Mike Elgan | Aug. 24, 2010
Technology should not be used to exempt government agencies from the Constitution. Quite the opposite. Technology empowers governments to violate our rights with ruthless efficiency.

A company called Remote Sensing Metrics is buying satellite pictures from privately owned satellite photography companies including DigitalGlobe and GeoEye, counting cars in Wal-Mart parking lots, then selling analysis of the data to hedge funds and other analysts. They're selling it as a discreet package billed as "satellite parking lot fill rate analysis."

Other firms are monitoring crops to better predict commodity pricing for wheat, corn and so on.

The NYPD already uses satellite imagery for crime fighting. They track crimes, look for clusters where many crimes are occurring together, then flood those locations with police officers.

Taking it to the next level

Those all sound like legitimate and creative uses for new technology. But where is it all going?

Once you combine all-seeing satellite imagery with sophisticated computerized number-crunching, you end up with massive potential for abuse -- especially by government agencies.

One might imagine a dystopian future where automated systems constantly scan every house in the country for all kinds of violations, from heat escaping the house to backyard barbecues to the counting of people coming and going from every house.

It's the ol' slippery slope argument, but it must be taken seriously. If it's OK for a town government to peek into every backyard in Riverhead to find a handful of pool-permit violators, why would it not be acceptable for other agencies to look at all homes and businesses in the nation for a much wider variety of potential violations.

And if it's OK to do that using satellite imagery, what about using other technologies?

A company called American Science and Engineering sells a high-end, tricked out security vehicle called the Z Backscatter Van. Its sole purpose, if used by government agencies, is to violate the 4th Amendment.

The van sits there by the side of the road and X-rays cars passing by. It's like a full-body scan at the airport, but for cars. The manufacturer brags about the fact that the van keeps a "low profile." The Web site says: "The system is unobtrusive, as it maintains the outward appearance of an ordinary van."
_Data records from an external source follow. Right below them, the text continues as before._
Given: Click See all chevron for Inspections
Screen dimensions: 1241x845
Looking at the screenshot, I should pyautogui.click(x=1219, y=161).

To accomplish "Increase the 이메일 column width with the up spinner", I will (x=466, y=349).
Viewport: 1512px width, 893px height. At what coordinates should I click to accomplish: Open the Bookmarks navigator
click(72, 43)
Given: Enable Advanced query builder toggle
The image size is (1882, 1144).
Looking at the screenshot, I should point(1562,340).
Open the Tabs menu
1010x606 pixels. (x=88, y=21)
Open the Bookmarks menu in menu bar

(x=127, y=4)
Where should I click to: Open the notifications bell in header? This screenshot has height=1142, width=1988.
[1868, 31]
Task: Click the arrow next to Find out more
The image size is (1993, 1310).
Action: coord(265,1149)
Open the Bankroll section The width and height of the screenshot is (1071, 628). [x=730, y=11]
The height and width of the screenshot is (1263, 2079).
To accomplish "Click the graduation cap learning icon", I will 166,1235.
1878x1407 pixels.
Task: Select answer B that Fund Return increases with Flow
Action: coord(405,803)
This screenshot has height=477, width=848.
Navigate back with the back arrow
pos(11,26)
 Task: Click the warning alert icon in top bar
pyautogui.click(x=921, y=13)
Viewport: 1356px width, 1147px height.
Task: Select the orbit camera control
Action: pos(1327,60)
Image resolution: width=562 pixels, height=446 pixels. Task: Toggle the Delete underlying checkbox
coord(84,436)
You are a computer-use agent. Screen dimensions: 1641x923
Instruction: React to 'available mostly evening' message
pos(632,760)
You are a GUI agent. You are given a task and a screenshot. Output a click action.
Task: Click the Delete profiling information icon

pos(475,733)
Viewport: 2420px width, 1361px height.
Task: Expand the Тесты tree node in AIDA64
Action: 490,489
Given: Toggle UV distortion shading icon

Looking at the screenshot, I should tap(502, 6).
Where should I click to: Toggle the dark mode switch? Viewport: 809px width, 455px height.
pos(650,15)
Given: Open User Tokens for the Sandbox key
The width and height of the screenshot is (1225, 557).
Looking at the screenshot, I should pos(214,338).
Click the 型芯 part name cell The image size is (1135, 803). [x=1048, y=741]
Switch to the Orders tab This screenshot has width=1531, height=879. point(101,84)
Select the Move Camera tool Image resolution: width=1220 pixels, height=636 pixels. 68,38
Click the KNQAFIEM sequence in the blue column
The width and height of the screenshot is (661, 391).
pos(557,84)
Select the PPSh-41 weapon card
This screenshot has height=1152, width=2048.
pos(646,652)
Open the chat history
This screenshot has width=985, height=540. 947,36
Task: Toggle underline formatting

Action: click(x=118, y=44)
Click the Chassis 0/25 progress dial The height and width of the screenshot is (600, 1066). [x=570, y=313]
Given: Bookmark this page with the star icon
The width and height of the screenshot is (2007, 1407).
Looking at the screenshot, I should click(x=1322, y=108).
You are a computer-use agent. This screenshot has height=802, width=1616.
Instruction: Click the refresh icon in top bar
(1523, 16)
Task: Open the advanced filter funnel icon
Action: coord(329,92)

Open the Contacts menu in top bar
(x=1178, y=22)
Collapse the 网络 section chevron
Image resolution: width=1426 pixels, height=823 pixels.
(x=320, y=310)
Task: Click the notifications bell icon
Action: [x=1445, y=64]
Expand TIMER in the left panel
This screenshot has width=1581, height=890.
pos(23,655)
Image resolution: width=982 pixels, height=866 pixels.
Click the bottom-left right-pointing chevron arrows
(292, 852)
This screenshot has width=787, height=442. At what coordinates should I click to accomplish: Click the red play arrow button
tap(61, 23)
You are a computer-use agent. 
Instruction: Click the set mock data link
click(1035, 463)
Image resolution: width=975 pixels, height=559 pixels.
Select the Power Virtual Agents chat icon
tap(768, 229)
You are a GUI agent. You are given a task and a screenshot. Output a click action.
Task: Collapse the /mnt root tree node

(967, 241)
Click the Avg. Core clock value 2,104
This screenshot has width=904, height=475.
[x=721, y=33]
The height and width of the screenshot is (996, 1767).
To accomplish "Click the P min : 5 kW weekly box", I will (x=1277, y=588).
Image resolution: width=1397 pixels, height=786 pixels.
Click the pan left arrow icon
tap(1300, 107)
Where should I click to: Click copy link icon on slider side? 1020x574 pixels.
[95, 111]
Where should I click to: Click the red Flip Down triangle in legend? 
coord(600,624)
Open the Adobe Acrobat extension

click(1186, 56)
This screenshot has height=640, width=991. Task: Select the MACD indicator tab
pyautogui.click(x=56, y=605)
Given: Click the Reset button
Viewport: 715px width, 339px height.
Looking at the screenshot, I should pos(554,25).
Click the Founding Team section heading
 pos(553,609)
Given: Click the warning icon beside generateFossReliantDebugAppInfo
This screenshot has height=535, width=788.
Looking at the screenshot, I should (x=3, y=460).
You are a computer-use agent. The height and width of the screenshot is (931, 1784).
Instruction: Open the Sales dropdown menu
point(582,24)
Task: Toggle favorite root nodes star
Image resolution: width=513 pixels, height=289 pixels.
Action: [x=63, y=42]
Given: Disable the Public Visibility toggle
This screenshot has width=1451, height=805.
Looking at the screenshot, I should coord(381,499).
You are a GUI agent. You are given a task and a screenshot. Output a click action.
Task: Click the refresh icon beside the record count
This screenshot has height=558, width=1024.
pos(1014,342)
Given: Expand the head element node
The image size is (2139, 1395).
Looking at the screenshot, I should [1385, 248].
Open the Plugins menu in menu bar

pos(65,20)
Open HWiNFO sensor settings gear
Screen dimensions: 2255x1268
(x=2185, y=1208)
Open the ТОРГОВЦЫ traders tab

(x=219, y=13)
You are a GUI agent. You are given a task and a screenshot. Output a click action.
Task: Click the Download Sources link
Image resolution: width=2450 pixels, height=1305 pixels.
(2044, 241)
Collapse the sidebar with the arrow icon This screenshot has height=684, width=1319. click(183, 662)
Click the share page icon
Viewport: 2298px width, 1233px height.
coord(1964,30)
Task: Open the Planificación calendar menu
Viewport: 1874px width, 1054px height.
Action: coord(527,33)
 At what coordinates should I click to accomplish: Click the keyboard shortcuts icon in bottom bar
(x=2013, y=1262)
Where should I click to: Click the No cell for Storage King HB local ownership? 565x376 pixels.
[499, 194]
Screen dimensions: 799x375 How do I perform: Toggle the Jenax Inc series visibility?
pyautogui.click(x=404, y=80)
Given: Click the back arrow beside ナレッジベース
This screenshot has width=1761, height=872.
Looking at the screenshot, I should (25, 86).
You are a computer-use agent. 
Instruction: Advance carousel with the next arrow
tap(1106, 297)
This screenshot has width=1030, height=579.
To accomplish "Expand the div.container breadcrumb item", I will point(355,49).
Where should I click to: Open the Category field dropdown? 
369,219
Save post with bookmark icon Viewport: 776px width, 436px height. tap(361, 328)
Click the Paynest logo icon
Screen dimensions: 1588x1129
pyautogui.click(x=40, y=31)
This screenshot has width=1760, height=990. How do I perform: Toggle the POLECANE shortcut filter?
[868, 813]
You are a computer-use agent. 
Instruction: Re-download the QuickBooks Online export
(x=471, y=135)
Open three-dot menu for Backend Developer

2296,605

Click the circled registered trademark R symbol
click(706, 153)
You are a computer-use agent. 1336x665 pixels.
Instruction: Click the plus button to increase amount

What the van does is unreasonable searches without probable cause and without the knowledge of the person who owns the property being searched. That's its only function.

Private companies and your privacy

American Science and Engineering would no doubt argue that they're selling it to private companies, which raises yet another question. Is it acceptable for private companies to do what would be a 4th Amendment violation if it were done by a government agency?

Private security companies can't search your home without a warrant, and they can't pull you over and search your car. So why can they search your car with an X-ray scanner?